Per David Lynch, la notorietà presso il grande pubblico è arrivata quando egli ha accettato di abbandonare il grande schermo per cimentarsi con la TV. Ovviamente anche questo è un confine che il regista ha valicato a modo suo. Il risultato, sulla bocca di tutti all’inizio degli anni Novanta, è stato “I segreti di Twin Peaks” (chi non ha mai pronunciato o sentito dire, almeno una volta, “chi ha ucciso Laura Palmer?”). Ecco, il delitto di provincia era solo un pretesto, tanto che nel plot originale, agli ideatori della fiction e a David Lynch in testa, non era nemmeno passato per la mente di arrivare ad una soluzione del “giallo”, come in tutte le rassicuranti serie televisive del mondo. In “Twin Peaks” nulla era rassicurante, nulla scontato, “nulla è quello che sembra” (come recitava il tag promozionale). Ed era vero, completamente spiazzante e quasi inaccettabile. Tanto che, in corso d’opera, la produzione e il regista sono stati costretti a trovare un colpevole per l’orrendo delitto scoperto nella prima scena della fiction, ma che tendeva a passare in secondo piano, col susseguirsi intricato delle vicende, nello sviluppo narrativo originario. Le vicende dello sceneggiato, come sempre nell’opera di Lynch, sfociano nel metafisico, nell’assurdo, nell’irragionevole. I protagonisti si manifestano come personaggi del tutto improbabili, la provincia americana più sperduta si rivela una foresta di cupissime ombre e pochissime luci. I confini dello Stato sono il passaggio dal bene al male, dalla luce alle tenebre, dall’innocenza alla perdizione, dal reale al fantastico, dall’umano al disumano, dalla ragione alla follia.

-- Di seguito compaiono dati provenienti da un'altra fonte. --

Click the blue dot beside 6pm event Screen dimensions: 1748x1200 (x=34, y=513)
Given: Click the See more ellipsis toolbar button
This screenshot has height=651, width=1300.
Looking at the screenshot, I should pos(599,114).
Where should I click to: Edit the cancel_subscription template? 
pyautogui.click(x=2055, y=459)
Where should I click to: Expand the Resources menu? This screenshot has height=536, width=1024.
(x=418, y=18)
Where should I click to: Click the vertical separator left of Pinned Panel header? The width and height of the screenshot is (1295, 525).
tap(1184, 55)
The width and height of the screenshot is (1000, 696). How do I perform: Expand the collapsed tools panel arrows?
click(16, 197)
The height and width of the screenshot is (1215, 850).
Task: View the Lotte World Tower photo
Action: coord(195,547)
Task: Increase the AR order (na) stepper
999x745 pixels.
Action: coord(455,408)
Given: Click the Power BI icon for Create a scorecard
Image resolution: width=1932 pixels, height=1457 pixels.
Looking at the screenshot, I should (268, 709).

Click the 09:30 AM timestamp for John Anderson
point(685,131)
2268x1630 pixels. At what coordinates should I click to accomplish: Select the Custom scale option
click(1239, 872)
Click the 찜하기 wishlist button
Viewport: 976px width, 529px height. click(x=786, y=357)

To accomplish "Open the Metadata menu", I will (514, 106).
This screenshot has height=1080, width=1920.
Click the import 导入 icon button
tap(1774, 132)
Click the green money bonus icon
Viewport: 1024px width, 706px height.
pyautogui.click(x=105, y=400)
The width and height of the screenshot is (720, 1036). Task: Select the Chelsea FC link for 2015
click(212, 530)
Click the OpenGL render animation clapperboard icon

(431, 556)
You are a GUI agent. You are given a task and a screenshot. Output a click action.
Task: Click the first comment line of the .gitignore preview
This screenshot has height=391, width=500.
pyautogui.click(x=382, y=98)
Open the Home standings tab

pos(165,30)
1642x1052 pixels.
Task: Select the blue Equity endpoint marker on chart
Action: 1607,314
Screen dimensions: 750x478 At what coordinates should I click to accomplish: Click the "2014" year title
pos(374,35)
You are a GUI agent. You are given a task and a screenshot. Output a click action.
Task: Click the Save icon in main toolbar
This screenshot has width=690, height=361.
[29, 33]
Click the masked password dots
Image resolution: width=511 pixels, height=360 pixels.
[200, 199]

Spesso è questo il luogo dove ci accompagna la visione del regista Lynch. Un mondo fatto di assurdità e follia, dove conigli antropomorfi sono protagonisti di sitcom inquietanti, donne pazze parlano con i ceppi del caminetto, malefici nani aprono sipari fantasmagorici in mezzo a foreste oscure. Spiriti inquieti si rivelano attraverso specchi, miti vicine di casa prevedono orribili atrocità che si avverano, uomini passano da una dimensione all’altra attraverso la presa elettrica nella stanza di un motel. Queste sono solo alcune delle trovate narrative e simboliche che compaiono nei film di David Lynch e che chiedono allo spettatore il passaggio attraverso una frontiera: o spaventano, o affascinano; mai lasciano indifferenti.

In conclusione, citando alcuni lavori del regista americano, oltre alla sua opera prima “Eraserhead”, vanno ricordati: “Elephant Man”, che forse è il suo capolavoro e parla dell’accettazione del diverso. “Velluto Blu”, una cupa storia di sesso, violenza, corruzione e perversione. “Cuore Selvaggio”, una torbida storia d’amore a carattere shakespeariano ma con risvolti bizzarri. “Strade Perdute”, “Mulholland Drive” e “Inland Empire – l’impero della mente”. In questi tre film la poetica di Lynch, con la sua ossessione per l’assurdo e l’inquietante, raggiunge i massimi livelli. Poi il già citato “I segreti di Twin Peaks”, serie poliziesca completamente sui generis, come sopra spiegato, che avrà un prequel in “Fuoco Cammina con Me” e un sequel, la fiction “Twin Peaks”, del 2017, dove ricompaiono, dopo venticinque anni, quasi tutti gli attori e i personaggi della serie del 1992, ma le stranezze raggiungeranno livelli ancora più alti; dove i “buoni” diventano “cattivi”, i “cattivi” “buoni” e tutti gli stereotipi della narrativa normalmente accettata vengono completamente stravolti, solcando gli imponderabili confini della mente dello straordinario maestro del cinema contemporaneo di nome David Lynch.